# RAW RECORDS:
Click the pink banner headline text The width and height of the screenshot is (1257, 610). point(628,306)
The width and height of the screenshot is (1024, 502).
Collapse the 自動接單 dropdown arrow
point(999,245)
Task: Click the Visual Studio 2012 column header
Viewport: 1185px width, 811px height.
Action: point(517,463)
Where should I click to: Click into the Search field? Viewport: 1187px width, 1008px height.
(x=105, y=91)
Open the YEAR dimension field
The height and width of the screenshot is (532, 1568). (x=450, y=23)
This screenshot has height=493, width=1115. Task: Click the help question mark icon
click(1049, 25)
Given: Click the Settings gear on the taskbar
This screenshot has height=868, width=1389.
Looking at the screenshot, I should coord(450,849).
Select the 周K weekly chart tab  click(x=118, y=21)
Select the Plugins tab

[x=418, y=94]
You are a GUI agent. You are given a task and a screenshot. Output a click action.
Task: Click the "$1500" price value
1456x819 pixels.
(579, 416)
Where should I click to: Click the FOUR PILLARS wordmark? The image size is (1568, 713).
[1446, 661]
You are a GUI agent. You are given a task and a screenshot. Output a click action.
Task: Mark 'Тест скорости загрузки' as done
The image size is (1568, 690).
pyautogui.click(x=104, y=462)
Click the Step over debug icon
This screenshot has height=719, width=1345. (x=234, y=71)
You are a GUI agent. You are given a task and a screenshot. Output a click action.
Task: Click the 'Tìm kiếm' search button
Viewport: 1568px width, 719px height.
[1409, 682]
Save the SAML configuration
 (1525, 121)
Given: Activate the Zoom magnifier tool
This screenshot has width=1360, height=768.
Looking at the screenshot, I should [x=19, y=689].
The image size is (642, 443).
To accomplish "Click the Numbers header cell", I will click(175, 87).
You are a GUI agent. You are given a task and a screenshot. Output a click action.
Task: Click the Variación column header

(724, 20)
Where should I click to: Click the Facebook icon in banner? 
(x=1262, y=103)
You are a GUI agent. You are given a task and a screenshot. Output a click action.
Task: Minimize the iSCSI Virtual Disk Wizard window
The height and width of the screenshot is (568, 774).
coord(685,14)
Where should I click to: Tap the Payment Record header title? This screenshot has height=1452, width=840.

# WHAT TO DO:
Rewrite all of the entries above with every occurrence of "GUI agent" renamed to "interface assistant", leaving everything else unchanged.

# FINAL ANSWER:
Click the pink banner headline text The width and height of the screenshot is (1257, 610). point(628,306)
The width and height of the screenshot is (1024, 502).
Collapse the 自動接單 dropdown arrow
point(999,245)
Task: Click the Visual Studio 2012 column header
Viewport: 1185px width, 811px height.
Action: point(517,463)
Where should I click to: Click into the Search field? Viewport: 1187px width, 1008px height.
(x=105, y=91)
Open the YEAR dimension field
The height and width of the screenshot is (532, 1568). (x=450, y=23)
This screenshot has height=493, width=1115. Task: Click the help question mark icon
click(1049, 25)
Given: Click the Settings gear on the taskbar
This screenshot has height=868, width=1389.
Looking at the screenshot, I should coord(450,849).
Select the 周K weekly chart tab  click(x=118, y=21)
Select the Plugins tab

[x=418, y=94]
You are a interface assistant. You are given a task and a screenshot. Output a click action.
Task: Click the "$1500" price value
1456x819 pixels.
(579, 416)
Where should I click to: Click the FOUR PILLARS wordmark? The image size is (1568, 713).
[1446, 661]
You are a interface assistant. You are given a task and a screenshot. Output a click action.
Task: Mark 'Тест скорости загрузки' as done
The image size is (1568, 690).
pyautogui.click(x=104, y=462)
Click the Step over debug icon
This screenshot has height=719, width=1345. (x=234, y=71)
You are a interface assistant. You are given a task and a screenshot. Output a click action.
Task: Click the 'Tìm kiếm' search button
Viewport: 1568px width, 719px height.
[1409, 682]
Save the SAML configuration
 (1525, 121)
Given: Activate the Zoom magnifier tool
This screenshot has width=1360, height=768.
Looking at the screenshot, I should [x=19, y=689].
The image size is (642, 443).
To accomplish "Click the Numbers header cell", I will click(175, 87).
You are a interface assistant. You are given a task and a screenshot. Output a click action.
Task: Click the Variación column header

(724, 20)
Where should I click to: Click the Facebook icon in banner? 
(x=1262, y=103)
You are a interface assistant. You are given a task and a screenshot. Output a click action.
Task: Minimize the iSCSI Virtual Disk Wizard window
The height and width of the screenshot is (568, 774).
coord(685,14)
Where should I click to: Tap the Payment Record header title? This screenshot has height=1452, width=840.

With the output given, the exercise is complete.